┌─ Given data

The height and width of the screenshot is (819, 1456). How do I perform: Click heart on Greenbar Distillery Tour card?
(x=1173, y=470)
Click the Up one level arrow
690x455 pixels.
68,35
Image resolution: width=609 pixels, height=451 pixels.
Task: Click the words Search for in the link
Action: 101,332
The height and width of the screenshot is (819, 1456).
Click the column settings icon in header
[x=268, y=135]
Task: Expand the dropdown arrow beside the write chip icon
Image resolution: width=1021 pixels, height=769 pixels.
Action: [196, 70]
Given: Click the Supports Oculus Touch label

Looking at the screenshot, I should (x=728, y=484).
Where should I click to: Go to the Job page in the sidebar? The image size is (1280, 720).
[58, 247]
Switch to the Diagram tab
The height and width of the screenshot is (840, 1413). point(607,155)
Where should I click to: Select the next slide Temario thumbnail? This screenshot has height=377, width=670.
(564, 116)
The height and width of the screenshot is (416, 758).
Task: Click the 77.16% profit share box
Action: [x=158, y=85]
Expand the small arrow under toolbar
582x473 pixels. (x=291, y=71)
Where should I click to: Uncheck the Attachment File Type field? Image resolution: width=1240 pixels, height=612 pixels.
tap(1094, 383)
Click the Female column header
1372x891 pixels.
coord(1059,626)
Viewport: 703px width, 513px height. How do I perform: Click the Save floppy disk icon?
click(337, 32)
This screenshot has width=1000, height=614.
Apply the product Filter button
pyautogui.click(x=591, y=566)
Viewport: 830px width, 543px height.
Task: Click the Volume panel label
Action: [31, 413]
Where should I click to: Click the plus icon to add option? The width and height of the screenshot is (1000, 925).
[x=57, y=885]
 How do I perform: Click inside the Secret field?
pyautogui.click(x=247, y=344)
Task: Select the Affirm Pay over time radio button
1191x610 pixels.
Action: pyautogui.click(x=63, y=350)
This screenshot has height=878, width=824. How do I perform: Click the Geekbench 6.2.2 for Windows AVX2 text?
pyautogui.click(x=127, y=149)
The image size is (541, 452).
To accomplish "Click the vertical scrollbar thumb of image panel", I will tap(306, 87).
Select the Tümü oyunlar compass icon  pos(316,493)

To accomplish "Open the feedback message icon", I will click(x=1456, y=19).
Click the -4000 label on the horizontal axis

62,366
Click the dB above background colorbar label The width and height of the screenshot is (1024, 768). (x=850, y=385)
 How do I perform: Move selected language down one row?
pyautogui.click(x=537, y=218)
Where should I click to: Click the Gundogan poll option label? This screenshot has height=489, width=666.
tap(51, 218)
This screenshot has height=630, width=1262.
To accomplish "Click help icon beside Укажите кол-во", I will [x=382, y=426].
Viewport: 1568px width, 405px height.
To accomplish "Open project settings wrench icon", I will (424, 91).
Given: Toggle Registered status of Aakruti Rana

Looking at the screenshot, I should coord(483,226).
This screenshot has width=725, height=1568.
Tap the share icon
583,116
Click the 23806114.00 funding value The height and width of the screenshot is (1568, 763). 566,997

└─

> Activity: Write out every line, unchanged, from the one containing "Viewport: 1568px width, 405px height." through the closing line of the data.

> Output for this exercise:
Viewport: 1568px width, 405px height.
To accomplish "Open project settings wrench icon", I will (424, 91).
Given: Toggle Registered status of Aakruti Rana

Looking at the screenshot, I should coord(483,226).
This screenshot has width=725, height=1568.
Tap the share icon
583,116
Click the 23806114.00 funding value The height and width of the screenshot is (1568, 763). 566,997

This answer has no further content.